Credit: Bianca Badia
When two of the Bay area’s best actors turn in performances so extreme they don’t even seem human, you’ve got to wonder about their director. When a well-loved contemporary farce is played at such a manic pace that it stops being funny, the same culprit comes to mind: The frenetic show’s director. And when elements of slapstick so old-fashioned they seem ancient inevitably fail to get a laugh, you can only conclude: Blame the director. And that should be the end of it — except that the director, in this case, is the talented Jack Holloway, himself an inspired actor who for years has provided local audiences with finely-wrought portrayals in everything from Shakespeare to Lanford Wilson. Bafflement and perplexity: Can Holloway really be responsible for this hyperactive convulsion? What if — just what if — he’s been replaced by an impostor who looks and sounds exactly like him? In other words, what if the plot of Ken Ludwig’s Lend Me A Tenor has been duplicated in the rehearsal rooms of Ruth Eckerd Hall’s Murray Theatre? What if — follow me on this now — Jack Holloway is not Jack Holloway?
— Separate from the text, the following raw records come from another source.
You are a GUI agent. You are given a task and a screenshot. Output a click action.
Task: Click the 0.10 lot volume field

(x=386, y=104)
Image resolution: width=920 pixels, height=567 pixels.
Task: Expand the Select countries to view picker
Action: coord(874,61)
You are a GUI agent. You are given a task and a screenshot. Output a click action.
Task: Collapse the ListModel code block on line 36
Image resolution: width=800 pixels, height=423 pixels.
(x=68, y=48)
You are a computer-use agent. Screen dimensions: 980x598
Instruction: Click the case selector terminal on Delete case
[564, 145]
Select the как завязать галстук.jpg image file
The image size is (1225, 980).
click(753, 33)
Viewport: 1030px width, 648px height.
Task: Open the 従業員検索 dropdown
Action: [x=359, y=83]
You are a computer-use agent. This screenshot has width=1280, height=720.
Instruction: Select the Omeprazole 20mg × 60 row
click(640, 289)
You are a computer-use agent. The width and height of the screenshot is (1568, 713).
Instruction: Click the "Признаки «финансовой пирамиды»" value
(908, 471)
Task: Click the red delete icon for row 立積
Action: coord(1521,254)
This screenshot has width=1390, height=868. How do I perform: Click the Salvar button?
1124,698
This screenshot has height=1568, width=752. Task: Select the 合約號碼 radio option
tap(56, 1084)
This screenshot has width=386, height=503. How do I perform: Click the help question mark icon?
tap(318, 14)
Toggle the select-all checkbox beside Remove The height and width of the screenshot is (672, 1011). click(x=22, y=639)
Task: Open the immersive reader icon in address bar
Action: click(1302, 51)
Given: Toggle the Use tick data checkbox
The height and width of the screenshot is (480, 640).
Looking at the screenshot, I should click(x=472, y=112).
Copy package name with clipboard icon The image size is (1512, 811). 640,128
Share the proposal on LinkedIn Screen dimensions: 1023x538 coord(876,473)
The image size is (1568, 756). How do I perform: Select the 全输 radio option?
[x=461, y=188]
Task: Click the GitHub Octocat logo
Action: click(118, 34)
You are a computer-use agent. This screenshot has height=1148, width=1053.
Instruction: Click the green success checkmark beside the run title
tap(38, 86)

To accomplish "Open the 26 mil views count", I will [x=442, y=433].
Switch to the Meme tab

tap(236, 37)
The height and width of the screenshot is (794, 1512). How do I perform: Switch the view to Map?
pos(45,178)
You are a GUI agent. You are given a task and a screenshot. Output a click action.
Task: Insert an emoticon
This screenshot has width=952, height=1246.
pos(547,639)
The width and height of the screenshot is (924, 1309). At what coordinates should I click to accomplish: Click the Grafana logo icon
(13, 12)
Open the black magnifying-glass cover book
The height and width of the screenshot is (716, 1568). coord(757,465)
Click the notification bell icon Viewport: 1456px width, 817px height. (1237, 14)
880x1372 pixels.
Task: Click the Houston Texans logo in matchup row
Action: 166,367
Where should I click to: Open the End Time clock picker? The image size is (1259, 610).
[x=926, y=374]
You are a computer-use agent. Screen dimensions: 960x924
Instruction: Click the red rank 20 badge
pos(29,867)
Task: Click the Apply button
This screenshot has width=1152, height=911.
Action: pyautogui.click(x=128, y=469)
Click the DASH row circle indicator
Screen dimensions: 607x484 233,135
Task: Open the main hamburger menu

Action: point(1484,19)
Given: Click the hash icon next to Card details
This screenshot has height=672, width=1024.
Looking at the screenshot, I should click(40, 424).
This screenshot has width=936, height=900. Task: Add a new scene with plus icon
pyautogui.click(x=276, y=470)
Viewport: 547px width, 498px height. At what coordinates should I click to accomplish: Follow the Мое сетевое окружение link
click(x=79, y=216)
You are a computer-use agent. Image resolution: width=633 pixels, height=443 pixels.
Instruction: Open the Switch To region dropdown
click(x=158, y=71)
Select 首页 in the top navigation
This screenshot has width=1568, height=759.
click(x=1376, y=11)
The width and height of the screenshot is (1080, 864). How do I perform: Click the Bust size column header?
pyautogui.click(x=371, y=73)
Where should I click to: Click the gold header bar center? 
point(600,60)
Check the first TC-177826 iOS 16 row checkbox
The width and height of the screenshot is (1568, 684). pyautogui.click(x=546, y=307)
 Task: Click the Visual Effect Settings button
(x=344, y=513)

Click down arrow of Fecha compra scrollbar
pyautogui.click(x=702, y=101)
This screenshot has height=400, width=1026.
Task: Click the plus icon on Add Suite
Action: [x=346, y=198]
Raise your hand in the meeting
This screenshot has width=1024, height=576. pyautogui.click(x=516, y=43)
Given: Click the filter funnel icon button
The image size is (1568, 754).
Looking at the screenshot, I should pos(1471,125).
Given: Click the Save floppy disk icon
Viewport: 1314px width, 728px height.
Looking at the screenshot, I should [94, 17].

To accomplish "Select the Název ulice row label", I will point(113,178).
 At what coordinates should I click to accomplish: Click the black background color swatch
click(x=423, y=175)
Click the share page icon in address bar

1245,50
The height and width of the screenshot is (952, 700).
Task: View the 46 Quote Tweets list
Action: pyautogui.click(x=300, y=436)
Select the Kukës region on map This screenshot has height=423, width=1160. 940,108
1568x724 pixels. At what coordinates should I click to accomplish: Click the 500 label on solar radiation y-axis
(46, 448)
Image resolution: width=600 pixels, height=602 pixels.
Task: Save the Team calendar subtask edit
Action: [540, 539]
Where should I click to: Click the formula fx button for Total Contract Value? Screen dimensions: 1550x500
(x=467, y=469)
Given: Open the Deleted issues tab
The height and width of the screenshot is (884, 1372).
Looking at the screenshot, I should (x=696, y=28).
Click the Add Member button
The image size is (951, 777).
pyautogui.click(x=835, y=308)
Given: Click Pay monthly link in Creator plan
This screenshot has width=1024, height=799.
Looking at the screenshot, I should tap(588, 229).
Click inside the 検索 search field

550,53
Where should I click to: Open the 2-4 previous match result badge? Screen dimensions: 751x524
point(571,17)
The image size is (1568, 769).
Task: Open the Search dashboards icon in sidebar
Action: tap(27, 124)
The evidence is everywhere. It starts with Brian Shea, three-time Best of the Bay-winner and one of the most versatile performers the Bay area has ever known, playing the head of the Cleveland Grand Opera Company as if on amphetamines. Worrying that the evening’s opera star, Tito Merelli, is late for rehearsal, Shea’s Saunders shouts, suffers, agonizes so loudly, you’d think he was already at the end of an operatic crescendo. But wait: There’s Jamie Jones, an actor who in past shows has demonstrated a genius for satire — and he’s lunging from place to place, jumping over furniture, emoting so exaggeratedly, he’s almost foaming with adrenaline. Jones, we learn, is Saunders’ assistant, a man so hyper-physical, his merest grimace touches all three of the set’s walls. After a while, Tito himself enters — looking, thanks to costumer Gi Sung, like a slightly disheveled college student — and of course Maxx Janeda plays him as a stereotypical Italian hothead, excessive, extravagant, at the end of his tether. He’s accompanied by his wife Maria who, as played by Sarah Pullman-Atanacio, is loud, angry, volatile—

Wait: I want to pull back. In fact, Pullman-Atanacio is excellent as Maria, who, is and should be all those things I said about her a couple of sentences ago. She only seems hard to take because almost everyone on stage so far has been equally volcanic, and naturally a simple audience member yearns for a little relief. Yearns that is, for a plot that goes something like this: Into the recognizably human world of opera head Saunders and his beleaguered assistant Max come overemotional superstar Tito Morelli and his unpredictable wife. When Saunders and Max think that Tito has committed suicide, they hatch a plot to replace him with an untried ringer. As this ringer comes to enjoy the many perks of an opera celebrity, he begins to fulfill his long-suppressed appetites; and when the real Tito comes back into the picture, everything goes haywire. Big, loud, funny ending. Well-earned.

Credit: Bianca Badia

But you can’t go from zero to 60 when you start at 110, so all the wildness of the play’s finish, in this version, doesn’t feel like any sort of development. And still there are three performances in Tenor that remind us of what might have been. First there’s Brianna Larson as Maggie, Saunders’ daughter, beloved by Max but with a yen for Tito. Larson plays farce the way it ought to be played: amplified, silly, but flesh and blood all the way. Then there’s Erica Garraffa as Diana, a promiscuous soprano who sees Tito as her ticket to the Met. I wasn’t bowled over by Garraffa’s acting, but I respect the quiet restraint with which she approaches a part that could easily turn into a caricature. And then, to risk repeating myself, there’s Pullman-Atanacio as Maria — her strong emotions are as believable as every other feature of her work. Janeda as Tito is intermittently credible, but David Barrow never seems the bellhop he plays, and Roz Potenza in a small role joins in the general excess. Shawna Colville’s modern hotel set is happily attractive, and some of Sung’s costumes — Saunders’ tuxedo, for example — make more sense than others.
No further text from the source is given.